Histoire du Divorce
Procédure légale, le divorce permet de mettre un point final à l’engagement marital. L’histoire du divorce est ancienne en France et fut le terrain de débats passionnés.
C'est dans le tumulte de la Révolution française, en 1792, dans la foulée des lois qui furent promulguées que le divorce a pour la première fois été officiellement autorisé. Il ne s'agissait plus seulement du « divorce pour faute », qui pouvait seulement quelques fois être accordé en cas de manquements graves au sacrement du mariage, ressemblant plus à une répudiation. Le divorce comme il est autorisé en 1792 a l'avantage de pouvoir être prononcé par consentement mutuel, pour "incompatibilité d'humeur ou de caractère".

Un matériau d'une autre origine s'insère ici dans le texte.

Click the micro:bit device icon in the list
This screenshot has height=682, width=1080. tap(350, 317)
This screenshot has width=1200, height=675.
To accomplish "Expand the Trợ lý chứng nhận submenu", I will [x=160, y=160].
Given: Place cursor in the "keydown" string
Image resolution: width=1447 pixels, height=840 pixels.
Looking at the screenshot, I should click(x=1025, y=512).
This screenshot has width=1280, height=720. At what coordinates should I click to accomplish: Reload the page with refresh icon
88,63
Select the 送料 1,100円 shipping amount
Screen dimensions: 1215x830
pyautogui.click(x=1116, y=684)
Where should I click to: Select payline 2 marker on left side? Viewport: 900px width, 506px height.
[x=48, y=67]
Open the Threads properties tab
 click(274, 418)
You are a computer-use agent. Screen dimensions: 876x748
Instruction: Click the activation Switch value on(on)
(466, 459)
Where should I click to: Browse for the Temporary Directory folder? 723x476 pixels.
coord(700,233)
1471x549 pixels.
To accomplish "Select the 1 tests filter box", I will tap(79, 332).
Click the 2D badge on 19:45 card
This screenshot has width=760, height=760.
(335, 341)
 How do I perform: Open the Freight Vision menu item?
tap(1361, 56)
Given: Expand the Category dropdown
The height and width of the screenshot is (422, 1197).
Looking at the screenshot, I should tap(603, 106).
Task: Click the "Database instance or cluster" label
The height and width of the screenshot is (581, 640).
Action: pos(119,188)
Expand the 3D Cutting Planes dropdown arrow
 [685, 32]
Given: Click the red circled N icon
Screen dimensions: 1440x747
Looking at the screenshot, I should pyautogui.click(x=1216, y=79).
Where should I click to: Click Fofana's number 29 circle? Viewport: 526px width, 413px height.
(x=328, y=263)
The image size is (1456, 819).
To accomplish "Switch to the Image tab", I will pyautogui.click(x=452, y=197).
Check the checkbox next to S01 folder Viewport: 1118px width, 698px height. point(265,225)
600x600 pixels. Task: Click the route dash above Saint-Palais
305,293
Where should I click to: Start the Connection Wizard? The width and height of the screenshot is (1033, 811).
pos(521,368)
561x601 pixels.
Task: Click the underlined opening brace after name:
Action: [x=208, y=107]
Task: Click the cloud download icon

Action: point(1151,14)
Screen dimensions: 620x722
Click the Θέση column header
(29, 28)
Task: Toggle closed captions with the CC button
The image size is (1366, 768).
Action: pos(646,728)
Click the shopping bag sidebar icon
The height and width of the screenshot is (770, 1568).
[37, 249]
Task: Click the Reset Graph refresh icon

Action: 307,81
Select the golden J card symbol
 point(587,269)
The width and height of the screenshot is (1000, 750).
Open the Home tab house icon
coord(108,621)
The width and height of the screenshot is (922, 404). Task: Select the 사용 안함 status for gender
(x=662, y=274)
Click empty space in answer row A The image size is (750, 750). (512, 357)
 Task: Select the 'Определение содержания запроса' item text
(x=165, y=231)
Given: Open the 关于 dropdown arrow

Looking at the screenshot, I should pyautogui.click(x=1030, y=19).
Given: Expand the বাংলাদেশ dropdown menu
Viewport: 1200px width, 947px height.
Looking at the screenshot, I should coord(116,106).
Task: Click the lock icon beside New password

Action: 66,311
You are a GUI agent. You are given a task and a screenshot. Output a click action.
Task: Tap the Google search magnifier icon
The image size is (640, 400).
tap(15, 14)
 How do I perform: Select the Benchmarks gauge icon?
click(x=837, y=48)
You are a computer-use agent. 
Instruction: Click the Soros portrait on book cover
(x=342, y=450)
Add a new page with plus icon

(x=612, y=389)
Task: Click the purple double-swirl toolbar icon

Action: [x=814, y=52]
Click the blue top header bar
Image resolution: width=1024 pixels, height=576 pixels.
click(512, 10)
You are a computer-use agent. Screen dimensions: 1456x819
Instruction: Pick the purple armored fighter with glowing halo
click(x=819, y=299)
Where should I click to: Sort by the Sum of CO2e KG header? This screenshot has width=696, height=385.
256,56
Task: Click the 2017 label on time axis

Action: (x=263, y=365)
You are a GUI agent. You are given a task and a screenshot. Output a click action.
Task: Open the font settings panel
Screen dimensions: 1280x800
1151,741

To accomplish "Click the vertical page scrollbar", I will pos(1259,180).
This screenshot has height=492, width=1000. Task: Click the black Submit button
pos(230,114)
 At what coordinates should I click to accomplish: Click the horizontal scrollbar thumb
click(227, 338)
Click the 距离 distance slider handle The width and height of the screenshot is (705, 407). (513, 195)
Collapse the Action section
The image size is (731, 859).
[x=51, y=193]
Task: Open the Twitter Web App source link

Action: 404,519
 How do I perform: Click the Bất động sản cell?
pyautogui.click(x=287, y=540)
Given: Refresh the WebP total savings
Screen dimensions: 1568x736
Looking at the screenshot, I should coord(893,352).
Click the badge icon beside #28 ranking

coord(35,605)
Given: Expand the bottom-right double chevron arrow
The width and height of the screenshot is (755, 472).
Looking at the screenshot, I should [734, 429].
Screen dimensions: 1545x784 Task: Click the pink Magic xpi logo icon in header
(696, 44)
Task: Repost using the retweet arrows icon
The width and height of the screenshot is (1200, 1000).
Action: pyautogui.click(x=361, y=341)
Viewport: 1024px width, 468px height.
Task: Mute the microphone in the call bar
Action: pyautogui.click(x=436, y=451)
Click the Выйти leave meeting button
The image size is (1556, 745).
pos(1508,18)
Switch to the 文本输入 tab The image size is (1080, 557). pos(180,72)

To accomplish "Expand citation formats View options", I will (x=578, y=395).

Depuis 1804, la loi audacieuse de 1792 sur le divorce est petit à petit devenue caduque. Les procédures permettant l'obtention d'un divorce par consentement mutuel étaient tellement complexes qu'elles en amoindrissaient trop sa mise en application. Le divorce pour faute reste cependant valide. Cette exception en 1816, sera elle aussi suspendue : le divorce sortira alors du domaine de la légalité.
Après avoir attendu l'année 1884, le divorce sera de nouveau réhabilité, après plusieurs tentatives infructueuses. Le divorce pour faute sera alors le seul à être reconnu. En 1975, Valery Giscard d'Estaing réintroduit la notion de divorce par consentement mutuel en ajoutant la possibilité du divorce pour rupture de la vie commune. Depuis 2004, le divorce a bien été facilité se divisant en 4 catégories : le divorce pour faute (de plus en plus rare), le divorce par altération définitive du lien conjugal, le divorce par acceptation du principe de la rupture, et enfin, le divorce par consentement mutuel.